Getting the measure of the Universe

Merging galaxy NGC 660 (Image courtesy of the NASA-Sloan Atlas)
Tremendous technological advances, like those behind the Hubble Space Telescope, give astronomers access to vast quantities of detailed information – and a concomitant need to clarify, integrate and ensure the accuracy of their findings.
Monash University astrophysicist Dr Michael Brown, whose research into the growth of galaxies over the past 10 billion years has been recognised by an Australian Research Council Future Fellowship, has devoted much of the past 18 months to checking facts.
This is no trivial matter when you are talking about galaxies five billion light years away.
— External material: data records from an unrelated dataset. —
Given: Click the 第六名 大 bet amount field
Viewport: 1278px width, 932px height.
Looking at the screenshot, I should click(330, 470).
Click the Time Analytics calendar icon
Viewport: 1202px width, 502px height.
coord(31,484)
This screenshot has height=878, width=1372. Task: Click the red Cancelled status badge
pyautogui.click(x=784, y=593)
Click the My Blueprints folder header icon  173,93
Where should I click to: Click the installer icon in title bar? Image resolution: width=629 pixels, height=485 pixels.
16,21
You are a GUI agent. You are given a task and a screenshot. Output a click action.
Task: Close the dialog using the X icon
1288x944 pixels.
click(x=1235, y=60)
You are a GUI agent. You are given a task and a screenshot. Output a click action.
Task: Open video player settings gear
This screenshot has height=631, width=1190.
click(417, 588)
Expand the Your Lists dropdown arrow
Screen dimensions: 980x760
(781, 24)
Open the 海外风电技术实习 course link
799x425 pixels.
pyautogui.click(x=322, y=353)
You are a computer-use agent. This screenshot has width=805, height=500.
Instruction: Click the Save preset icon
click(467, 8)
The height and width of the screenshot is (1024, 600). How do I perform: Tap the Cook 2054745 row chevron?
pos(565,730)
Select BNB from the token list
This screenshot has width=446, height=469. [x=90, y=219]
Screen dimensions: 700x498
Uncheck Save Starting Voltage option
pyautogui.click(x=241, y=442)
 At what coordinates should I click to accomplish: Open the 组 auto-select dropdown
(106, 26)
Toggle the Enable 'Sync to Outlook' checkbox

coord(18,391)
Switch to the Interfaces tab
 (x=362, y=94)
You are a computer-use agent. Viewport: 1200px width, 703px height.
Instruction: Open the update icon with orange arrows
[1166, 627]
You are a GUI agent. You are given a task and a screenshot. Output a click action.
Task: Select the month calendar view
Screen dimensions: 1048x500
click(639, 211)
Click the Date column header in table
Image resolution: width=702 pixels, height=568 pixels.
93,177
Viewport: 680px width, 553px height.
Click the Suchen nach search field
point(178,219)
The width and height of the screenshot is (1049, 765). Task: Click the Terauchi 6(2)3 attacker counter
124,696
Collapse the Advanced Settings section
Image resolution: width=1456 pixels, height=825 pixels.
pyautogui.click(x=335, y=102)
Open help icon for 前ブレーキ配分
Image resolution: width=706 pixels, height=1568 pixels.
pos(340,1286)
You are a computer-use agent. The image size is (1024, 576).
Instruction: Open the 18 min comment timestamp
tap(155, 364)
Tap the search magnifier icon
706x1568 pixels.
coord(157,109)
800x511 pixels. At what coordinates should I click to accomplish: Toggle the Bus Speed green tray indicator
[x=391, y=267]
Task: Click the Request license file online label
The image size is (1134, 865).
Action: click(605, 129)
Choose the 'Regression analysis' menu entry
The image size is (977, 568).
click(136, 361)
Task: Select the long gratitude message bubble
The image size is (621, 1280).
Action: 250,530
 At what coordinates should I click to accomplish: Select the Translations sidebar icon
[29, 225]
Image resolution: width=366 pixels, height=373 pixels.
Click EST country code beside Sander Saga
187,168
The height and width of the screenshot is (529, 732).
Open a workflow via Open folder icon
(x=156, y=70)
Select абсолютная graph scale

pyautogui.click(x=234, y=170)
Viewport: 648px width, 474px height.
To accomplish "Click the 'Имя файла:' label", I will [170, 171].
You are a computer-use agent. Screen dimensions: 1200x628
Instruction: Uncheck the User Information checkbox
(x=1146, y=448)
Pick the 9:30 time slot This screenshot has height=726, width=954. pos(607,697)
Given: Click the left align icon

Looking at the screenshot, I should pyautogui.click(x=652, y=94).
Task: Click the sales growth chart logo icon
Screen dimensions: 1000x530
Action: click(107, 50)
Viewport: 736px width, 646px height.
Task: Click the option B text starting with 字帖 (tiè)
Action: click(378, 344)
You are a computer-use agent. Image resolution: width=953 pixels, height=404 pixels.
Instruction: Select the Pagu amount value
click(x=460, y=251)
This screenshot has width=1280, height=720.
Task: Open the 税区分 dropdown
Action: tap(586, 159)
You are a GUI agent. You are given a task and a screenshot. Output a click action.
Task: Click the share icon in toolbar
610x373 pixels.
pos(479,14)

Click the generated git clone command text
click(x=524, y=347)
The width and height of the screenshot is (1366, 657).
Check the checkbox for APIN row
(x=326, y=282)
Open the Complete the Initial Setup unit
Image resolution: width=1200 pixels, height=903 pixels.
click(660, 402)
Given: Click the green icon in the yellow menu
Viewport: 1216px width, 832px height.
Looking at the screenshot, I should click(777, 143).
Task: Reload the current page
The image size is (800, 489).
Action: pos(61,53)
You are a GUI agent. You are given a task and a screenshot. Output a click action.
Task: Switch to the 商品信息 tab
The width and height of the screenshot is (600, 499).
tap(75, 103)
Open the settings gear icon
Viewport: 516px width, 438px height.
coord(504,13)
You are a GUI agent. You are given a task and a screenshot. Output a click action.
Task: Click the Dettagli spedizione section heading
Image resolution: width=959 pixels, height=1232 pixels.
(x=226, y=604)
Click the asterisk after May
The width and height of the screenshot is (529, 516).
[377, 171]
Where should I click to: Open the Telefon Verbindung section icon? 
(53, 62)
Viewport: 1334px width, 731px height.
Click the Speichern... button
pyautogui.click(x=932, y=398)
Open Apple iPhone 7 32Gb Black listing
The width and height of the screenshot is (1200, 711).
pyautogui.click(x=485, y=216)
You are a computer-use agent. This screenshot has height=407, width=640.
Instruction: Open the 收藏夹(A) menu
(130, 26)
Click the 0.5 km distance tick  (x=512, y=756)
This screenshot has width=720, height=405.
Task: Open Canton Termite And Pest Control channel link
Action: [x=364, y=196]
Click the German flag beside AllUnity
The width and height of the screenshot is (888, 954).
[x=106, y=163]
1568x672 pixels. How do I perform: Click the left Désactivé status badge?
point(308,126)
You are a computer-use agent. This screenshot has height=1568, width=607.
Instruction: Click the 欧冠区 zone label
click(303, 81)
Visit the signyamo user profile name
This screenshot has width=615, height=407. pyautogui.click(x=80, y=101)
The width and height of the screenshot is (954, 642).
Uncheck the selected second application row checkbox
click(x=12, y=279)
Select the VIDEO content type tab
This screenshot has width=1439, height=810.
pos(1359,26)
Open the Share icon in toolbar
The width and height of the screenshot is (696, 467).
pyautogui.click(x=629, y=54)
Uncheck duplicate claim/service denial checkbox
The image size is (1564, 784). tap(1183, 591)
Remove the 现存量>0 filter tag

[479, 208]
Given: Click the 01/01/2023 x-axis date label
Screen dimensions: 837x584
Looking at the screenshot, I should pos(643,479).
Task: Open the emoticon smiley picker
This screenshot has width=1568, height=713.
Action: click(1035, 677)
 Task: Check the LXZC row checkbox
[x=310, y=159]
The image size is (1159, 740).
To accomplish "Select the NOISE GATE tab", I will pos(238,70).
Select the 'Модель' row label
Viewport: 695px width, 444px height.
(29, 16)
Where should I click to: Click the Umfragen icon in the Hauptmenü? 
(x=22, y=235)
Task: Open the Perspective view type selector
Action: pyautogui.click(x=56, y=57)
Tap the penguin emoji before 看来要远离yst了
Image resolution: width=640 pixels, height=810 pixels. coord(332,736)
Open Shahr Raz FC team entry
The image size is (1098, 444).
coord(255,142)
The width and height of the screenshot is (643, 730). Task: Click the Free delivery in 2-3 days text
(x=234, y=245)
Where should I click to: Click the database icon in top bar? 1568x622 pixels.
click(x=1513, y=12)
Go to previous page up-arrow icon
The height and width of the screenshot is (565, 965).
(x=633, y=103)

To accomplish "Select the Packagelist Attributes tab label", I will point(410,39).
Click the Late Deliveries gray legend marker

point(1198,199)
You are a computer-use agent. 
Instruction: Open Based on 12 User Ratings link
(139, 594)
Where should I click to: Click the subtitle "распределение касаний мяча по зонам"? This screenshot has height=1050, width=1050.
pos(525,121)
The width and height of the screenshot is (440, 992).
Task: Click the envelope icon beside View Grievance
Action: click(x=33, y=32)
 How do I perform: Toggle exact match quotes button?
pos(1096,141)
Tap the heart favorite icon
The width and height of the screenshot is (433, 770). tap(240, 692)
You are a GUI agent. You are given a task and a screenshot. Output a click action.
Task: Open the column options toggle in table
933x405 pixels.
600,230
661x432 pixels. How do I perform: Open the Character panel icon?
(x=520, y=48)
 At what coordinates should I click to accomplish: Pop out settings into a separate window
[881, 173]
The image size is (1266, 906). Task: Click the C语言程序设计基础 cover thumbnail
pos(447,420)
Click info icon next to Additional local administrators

Dr Brown, from the School of Physics, aims for accuracy within 10 per cent, closer than anyone would have dreamed of even a decade ago.
“It’s a field that’s in rapid progress,” Dr Brown said.
"Twenty years ago we just couldn’t see galaxies that far away. Now we can see over much of the age of the Universe with our telescopes and we are trying to integrate all that knowledge. A lot of it needs to be figured out – we get first impressions, they’re wrong; we get more data, and it confronts our relatively new theories.”
Through systematic cross-checking using different measuring methods, Dr Brown is developing a robust web of reliable results.
“When we measure a galaxy, are we getting how bright it is absolutely right? Its mass? Its distance? Testing those fundamentals has been very interesting to me.”
This painstaking work underpins his research on the history of the Universe. His particular focus is on how galaxies, like the Milky Way in which we live, have grown since their formation during a turbulent era, 10 billion or so years ago, when the universe cooled after the Big Bang and stars were born.
“Our telescopes are like time machines,” he said.
“Light takes so long to travel to us from the distant parts of the Universe, that we can see the Universe as it was a long time ago rather than as it is now.”
But even with today’s highly sensitive digital detectors, many questions remain unanswered, including whether galaxies grow by nurturing and forming stars, or – rather like corporations – by merging with others.
Dr Brown hopes his study of galaxies like our own may help piece together the puzzle.
“In palaeontology, you see bones from different animals, from different times in history, and you try to connect them as an evolutionary sequence,” he said.
“We’re trying to do the same thing with galaxies.”